- The task
Answer these three questions from the blazar abstract.
1. How many γ-ray blazars are in the sample?
2. Which blazar type is typically less polarized and less variable?
3. By roughly what factor do the FSRQs studied show polarization angle rotations more often than BL Lac objects?

- Source passage
+===+
J Otero-Santos, J A Acosta-Pulido, J Becerra González, C M Raiteri, M I Carnerero, N Castro Segura, O González-Martín, A Luashvili

ABSTRACT We present a polarization variability analysis of a sample of 26 γ-ray blazars monitored by the Steward Observatory between 2008 and 2018 in the optical band. We investigate the properties and long-term variability of their optical polarization, searching for differences between blazar types. We observe that BL Lac objects are typically less polarized and less variable than flat spectrum radio quasars (FSRQs). Moreover, BL Lacs display a distribution of their polarization angle typically oriented in a preferential direction, contrary to the rather random distribution of FSRQs. For the latter blazar type, as well as those sources showing a bright stellar emission, we take into account the depolarizing effect introduced by the broad line region and the host galaxy on the measured polarization degree. In this sample, we also observe that BL Lacs present an uncorrelated evolution of the flux and the polarization. Contrary, FSRQs show a correlation before the depolarization correction, that is lost however after considering this effect. In addition, we study the behaviour of the polarization angle, searching for angle rotations in its long-term evolution. We derive that the FSRQs studied here show rotations more frequently than BL Lac objects by a factor ∼1.5. During these periods, we also observe a systematic decrease of the polarization fraction, as well as a marginal flux increase, not significant however to connect rotations with optical flares. We interpret these results within the extended shock-in-jet scenario, able to explain the overall features observed here for the polarization of the blazar sample.
+===+
- Records supplied
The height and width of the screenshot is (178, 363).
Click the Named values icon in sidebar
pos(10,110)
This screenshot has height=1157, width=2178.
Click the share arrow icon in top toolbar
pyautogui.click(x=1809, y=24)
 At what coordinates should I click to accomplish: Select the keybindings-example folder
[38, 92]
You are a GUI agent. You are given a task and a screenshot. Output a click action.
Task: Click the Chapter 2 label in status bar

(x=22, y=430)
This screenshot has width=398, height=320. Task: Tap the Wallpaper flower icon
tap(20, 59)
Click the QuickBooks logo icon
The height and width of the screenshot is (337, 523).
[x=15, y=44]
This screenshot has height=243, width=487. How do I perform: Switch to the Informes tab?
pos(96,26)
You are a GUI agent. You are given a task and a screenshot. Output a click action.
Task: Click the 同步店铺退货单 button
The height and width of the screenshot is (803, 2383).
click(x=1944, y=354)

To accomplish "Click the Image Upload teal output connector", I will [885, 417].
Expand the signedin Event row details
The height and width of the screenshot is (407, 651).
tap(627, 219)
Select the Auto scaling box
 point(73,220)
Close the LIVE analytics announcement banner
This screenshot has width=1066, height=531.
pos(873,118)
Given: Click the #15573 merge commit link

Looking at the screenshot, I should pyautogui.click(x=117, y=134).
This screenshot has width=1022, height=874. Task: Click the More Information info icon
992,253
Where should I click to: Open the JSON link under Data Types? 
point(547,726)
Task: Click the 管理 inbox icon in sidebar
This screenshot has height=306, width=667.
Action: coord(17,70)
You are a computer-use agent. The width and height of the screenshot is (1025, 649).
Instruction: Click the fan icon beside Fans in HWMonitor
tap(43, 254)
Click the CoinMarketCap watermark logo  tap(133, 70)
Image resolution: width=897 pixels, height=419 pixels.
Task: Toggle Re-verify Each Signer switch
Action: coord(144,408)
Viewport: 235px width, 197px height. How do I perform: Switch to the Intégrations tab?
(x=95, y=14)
+===+
- Result below
1. 26
2. BL Lac objects
3. About 1.5